Sunday, January 22, 2012

What I write about

Lately, I've noticed that the underlying themes of my stories is changing a little.

The first several novels I wrote dealt with the following kinds of themes:

  • What happens when a character's life implodes without warning
  • Dealing with the death or disablement of a parent
  • Dealing with divorce 
  • Dealing with an empty nest
  • Falling in or out of love at an inconvenient time and/or with an inconvenient partner
In my last couple of stories some new theme have emerged:
  • Dreaming a new Dream
  • Living life according to your own rules
  • Rubbing up against social norms
It's pretty clear to me by now that my main audience for my stories is my conscious mind. Since my uptight, rule-bound waking self too-often ignores and/or dismisses the longings of my heart, my subconscious has found an interesting route for communicating with me. I have always known that my novels somehow tracked along with my life. In many ways, some of them have been kind of wordy versions of the game of "what if".

I've gone threw a season when my life became upended, smashed and scattered at my feet. I have dealt with it better than I thought I could. (Thanks to the stories that I wrote just before and during that period, along with the support of friends.)  Now, I seem to be ready to put Humpty back together again. In order to do that I have to figure out what kind of person I want to be in the these last seasons of my life.

First and foremost, I already have embraced the title of Author. Finally. After avoiding it for decades, I've seized it, claimed it and owned it as something that should have belonged to me for a long time, but for the paralyzing combination of fear and stubbornness.

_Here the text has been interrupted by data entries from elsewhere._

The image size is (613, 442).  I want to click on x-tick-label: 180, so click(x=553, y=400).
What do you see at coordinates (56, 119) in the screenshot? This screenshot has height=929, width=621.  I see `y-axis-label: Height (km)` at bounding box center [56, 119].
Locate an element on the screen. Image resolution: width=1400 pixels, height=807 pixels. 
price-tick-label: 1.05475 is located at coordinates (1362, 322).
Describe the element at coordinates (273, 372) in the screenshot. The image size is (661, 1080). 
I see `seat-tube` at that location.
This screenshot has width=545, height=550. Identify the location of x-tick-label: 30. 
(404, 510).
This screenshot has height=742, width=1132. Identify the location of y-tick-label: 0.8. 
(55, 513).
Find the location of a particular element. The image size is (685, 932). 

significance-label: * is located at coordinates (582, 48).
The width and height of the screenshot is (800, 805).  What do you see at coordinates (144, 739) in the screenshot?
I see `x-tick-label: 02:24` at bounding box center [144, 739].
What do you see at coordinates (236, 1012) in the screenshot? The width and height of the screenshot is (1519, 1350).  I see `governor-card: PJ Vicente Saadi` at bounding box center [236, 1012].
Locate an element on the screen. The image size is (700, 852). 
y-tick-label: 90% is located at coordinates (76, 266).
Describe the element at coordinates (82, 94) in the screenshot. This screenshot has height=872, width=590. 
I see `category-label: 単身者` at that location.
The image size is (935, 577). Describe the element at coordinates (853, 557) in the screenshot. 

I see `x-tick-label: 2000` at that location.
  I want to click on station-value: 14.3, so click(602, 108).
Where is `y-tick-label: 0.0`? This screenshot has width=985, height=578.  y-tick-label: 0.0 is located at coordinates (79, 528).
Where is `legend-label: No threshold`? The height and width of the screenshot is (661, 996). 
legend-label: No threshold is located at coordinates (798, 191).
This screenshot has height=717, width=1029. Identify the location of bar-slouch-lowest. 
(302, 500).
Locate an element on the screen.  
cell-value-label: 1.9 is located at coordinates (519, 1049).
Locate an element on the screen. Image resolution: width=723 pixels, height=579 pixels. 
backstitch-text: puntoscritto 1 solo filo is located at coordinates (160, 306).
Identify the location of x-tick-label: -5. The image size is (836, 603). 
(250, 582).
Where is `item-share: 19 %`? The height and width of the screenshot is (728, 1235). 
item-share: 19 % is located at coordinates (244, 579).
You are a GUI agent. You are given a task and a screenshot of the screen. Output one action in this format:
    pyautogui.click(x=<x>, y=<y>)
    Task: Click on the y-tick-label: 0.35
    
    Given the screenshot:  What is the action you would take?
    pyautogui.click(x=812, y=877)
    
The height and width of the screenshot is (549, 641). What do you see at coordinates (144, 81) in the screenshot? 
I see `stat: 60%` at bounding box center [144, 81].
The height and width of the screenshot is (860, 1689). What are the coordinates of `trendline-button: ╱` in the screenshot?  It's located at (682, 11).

Whatever else I do, I will write.

I also seem to be playing with the idea of accepting the fact that I play by my own rules. I have always behaved in a very conventional and even somewhat conservative manner. I was the stereotypical Good Girl from the outside, but I have always been totally free in my intellectual and spiritual contemplation.  I'm rethinking some of that. I find myself less and less likely to behave in the "conventional" manner for the sake of appearances or to keep other people happy. I want to be one of those old ladies that make people smile behind their hands.

My writing is guiding me in a new direction where I will dream new dreams and try a new way of living.

Let's see where that goes, shall we?